*** Data provided Section Begins ***

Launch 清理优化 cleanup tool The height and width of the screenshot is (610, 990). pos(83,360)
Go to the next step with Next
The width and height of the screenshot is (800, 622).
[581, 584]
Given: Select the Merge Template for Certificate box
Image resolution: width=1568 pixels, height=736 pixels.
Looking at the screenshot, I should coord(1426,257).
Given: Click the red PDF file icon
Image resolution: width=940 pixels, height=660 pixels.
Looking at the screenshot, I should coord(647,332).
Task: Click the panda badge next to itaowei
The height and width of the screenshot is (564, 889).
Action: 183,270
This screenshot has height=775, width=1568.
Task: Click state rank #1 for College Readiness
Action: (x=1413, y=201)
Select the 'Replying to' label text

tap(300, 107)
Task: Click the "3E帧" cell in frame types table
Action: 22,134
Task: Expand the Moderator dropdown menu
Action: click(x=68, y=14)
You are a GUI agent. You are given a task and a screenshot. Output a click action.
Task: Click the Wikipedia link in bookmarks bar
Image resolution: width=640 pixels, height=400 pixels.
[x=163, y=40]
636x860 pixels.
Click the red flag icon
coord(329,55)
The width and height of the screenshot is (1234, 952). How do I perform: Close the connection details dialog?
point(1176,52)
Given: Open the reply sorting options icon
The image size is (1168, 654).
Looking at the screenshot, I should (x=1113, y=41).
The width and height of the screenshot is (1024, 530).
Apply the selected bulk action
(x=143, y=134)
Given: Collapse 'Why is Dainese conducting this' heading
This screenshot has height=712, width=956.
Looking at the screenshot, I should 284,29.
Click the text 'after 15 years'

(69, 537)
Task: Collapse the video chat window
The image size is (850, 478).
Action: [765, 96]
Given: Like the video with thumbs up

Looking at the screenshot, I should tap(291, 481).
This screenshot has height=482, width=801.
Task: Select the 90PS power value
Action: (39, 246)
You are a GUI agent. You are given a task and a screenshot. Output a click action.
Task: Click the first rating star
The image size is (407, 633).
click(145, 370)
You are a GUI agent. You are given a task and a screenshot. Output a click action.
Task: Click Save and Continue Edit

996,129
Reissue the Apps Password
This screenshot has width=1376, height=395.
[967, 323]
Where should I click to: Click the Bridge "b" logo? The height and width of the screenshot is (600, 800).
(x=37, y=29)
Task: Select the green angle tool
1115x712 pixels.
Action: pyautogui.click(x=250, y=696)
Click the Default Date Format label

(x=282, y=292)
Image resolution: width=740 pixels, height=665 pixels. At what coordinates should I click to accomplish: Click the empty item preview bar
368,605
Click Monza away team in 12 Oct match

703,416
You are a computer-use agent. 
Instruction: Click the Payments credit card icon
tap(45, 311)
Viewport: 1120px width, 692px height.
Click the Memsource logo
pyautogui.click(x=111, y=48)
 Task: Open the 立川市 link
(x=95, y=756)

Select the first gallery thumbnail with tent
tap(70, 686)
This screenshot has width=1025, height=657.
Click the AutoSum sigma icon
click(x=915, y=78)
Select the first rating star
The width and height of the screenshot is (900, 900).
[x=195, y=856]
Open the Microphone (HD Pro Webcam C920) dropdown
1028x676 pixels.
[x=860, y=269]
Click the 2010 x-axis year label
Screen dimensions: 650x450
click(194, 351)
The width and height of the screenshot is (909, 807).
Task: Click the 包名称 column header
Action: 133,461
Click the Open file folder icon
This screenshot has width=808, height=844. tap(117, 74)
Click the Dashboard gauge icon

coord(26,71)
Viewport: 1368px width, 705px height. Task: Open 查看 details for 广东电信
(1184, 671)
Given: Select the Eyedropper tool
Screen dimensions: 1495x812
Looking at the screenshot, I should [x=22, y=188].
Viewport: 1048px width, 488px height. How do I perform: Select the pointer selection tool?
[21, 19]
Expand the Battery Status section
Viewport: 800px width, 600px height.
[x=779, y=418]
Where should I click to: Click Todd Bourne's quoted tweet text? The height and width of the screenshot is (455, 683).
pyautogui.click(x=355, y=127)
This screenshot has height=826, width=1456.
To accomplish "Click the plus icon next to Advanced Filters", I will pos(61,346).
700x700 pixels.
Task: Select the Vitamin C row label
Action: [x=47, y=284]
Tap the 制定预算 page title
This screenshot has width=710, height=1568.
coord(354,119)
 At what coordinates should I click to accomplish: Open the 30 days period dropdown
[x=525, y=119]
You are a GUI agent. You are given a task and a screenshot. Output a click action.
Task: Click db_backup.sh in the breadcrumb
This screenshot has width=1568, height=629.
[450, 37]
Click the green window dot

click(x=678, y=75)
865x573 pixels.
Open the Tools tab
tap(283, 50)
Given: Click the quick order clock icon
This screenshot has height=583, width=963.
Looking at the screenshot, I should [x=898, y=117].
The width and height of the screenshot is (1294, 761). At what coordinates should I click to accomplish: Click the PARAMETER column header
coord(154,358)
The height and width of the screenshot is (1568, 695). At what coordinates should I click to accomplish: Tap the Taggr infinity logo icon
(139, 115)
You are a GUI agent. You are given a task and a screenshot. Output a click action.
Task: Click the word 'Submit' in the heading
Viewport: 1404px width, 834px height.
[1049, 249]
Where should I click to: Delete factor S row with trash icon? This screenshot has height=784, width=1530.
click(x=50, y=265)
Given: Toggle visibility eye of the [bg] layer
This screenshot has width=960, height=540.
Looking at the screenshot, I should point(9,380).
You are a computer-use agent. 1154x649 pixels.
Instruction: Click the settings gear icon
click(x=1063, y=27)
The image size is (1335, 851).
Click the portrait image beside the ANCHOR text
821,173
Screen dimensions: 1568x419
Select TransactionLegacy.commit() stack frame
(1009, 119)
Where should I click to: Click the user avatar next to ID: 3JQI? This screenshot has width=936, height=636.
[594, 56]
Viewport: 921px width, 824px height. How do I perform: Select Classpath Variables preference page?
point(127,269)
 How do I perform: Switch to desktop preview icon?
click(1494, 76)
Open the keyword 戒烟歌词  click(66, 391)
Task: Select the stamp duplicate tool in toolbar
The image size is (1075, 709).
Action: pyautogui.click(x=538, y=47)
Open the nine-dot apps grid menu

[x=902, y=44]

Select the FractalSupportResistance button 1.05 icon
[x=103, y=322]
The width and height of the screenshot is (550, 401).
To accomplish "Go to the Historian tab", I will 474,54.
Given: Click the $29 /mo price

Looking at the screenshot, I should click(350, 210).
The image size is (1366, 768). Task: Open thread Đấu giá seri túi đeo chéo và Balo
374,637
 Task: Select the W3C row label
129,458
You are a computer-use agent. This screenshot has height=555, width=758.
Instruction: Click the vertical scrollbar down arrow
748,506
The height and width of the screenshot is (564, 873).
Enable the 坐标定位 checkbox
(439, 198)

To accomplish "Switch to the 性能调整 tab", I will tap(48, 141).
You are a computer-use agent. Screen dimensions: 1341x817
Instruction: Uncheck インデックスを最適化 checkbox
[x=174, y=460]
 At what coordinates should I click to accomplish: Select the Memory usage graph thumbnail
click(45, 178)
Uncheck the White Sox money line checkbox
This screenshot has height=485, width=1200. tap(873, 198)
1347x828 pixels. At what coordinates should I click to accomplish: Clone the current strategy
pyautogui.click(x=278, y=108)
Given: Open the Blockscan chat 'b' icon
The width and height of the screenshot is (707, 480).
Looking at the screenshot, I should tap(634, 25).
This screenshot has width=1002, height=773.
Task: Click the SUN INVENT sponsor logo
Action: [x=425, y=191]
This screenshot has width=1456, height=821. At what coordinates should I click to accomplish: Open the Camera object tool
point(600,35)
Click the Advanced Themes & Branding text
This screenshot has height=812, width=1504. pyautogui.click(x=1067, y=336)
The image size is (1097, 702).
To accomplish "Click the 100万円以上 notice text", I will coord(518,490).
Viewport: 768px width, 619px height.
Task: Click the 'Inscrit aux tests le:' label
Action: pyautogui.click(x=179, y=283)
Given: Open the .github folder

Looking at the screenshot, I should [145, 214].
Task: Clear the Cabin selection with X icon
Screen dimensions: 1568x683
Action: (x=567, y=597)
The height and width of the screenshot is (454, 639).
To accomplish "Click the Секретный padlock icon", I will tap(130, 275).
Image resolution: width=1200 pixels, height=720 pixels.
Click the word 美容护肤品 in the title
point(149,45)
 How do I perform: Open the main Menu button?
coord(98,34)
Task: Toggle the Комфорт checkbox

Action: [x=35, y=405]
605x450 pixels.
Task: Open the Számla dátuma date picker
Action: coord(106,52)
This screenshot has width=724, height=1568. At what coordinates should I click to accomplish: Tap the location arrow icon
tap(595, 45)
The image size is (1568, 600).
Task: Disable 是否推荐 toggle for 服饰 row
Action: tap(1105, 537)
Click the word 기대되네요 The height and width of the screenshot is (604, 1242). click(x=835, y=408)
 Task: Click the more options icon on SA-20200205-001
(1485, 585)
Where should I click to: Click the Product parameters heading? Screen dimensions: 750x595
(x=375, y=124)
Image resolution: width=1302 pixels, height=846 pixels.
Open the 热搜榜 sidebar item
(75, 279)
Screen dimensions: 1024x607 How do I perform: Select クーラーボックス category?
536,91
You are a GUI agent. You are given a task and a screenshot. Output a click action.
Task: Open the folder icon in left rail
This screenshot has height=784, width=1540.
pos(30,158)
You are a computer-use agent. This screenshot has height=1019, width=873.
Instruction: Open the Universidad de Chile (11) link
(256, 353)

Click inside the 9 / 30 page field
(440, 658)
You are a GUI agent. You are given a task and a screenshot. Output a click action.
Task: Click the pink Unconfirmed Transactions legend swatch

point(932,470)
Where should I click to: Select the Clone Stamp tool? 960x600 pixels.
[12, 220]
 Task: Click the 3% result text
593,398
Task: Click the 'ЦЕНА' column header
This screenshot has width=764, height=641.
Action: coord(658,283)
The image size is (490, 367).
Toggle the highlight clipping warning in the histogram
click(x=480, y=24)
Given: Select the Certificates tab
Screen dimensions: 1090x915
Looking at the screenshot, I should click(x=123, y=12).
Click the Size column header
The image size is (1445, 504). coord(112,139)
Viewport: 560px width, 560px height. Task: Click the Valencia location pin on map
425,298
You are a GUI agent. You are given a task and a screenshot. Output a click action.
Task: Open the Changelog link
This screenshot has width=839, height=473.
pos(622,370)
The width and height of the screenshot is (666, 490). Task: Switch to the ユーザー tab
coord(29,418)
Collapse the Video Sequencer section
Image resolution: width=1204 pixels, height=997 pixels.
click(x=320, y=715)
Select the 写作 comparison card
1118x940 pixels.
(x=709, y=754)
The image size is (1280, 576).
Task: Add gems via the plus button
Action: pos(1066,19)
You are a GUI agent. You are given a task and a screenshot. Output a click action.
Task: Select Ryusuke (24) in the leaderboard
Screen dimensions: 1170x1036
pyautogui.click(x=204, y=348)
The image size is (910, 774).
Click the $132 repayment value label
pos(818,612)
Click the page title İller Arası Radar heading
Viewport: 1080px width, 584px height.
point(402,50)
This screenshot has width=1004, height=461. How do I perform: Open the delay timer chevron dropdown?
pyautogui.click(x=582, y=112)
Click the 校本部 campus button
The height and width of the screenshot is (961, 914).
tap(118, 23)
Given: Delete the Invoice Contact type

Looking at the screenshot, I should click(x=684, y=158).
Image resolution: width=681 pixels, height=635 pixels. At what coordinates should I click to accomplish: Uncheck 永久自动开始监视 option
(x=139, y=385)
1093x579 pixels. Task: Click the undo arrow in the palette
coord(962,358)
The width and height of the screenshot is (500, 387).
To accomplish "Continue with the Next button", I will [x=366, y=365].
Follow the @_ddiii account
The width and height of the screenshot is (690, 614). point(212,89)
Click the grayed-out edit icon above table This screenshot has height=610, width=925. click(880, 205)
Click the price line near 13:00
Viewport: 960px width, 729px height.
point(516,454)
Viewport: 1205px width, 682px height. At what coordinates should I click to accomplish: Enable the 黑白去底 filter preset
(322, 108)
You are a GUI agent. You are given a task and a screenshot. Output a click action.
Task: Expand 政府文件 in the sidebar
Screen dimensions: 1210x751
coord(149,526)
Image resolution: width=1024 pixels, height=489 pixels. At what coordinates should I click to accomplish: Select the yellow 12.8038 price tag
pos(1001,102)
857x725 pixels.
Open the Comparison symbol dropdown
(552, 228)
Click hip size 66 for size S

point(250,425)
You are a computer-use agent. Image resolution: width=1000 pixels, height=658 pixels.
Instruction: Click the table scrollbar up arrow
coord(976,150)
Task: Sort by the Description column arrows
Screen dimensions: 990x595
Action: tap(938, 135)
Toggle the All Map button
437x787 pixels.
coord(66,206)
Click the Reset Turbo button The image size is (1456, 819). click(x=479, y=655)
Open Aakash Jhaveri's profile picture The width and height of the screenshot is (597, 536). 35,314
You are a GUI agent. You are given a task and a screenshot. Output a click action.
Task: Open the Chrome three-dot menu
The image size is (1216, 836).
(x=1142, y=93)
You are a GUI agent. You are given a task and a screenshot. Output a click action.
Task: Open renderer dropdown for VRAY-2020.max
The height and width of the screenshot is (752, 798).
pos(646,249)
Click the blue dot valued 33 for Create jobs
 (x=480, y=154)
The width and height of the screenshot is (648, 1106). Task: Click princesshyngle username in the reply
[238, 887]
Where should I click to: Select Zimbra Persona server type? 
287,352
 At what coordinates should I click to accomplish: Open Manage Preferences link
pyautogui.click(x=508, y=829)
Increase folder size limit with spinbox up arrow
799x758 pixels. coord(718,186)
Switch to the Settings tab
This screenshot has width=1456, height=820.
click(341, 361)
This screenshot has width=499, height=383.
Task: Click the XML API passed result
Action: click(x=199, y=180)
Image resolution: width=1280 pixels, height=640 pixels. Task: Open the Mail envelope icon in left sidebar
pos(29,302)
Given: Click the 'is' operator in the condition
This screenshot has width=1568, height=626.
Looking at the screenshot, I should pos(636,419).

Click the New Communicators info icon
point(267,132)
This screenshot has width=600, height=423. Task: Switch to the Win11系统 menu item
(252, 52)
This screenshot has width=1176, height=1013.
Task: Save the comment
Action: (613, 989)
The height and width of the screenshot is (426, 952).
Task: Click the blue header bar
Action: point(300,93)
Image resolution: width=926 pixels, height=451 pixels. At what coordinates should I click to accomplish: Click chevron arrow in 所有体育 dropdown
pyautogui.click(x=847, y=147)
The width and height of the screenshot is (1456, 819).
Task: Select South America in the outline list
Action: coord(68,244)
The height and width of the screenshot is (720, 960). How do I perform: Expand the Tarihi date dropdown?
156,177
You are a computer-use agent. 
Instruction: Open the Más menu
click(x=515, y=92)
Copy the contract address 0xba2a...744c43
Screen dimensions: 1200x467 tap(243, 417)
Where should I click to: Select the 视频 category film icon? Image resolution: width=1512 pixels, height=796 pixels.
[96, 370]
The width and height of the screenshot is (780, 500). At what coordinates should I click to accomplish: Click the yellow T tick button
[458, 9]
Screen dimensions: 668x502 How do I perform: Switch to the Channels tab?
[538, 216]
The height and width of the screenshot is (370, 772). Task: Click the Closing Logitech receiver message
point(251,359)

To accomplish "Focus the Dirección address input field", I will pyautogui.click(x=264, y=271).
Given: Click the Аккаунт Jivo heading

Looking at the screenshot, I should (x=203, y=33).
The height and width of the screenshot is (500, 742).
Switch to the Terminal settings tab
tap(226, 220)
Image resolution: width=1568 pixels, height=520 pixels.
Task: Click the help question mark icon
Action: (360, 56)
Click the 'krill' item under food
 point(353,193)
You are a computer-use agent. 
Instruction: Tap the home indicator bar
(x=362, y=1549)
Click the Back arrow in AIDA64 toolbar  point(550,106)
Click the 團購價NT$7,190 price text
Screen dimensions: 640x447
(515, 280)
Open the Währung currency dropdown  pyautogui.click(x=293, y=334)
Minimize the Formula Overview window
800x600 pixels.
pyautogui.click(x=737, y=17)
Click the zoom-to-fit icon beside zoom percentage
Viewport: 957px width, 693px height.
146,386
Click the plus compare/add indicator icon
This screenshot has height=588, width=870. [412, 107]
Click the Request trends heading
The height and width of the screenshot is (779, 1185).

*** Data provided Section Ends ***

## Problem statement:
Scan the records above for the lines holding "This screenshot has width=1456, height=821." and "The image size is (1097, 702).". Transcribe those two and every line between them word for word, and no others.

## Finished task:
This screenshot has width=1456, height=821. At what coordinates should I click to accomplish: Open the Camera object tool
point(600,35)
Click the Advanced Themes & Branding text
This screenshot has height=812, width=1504. pyautogui.click(x=1067, y=336)
The image size is (1097, 702).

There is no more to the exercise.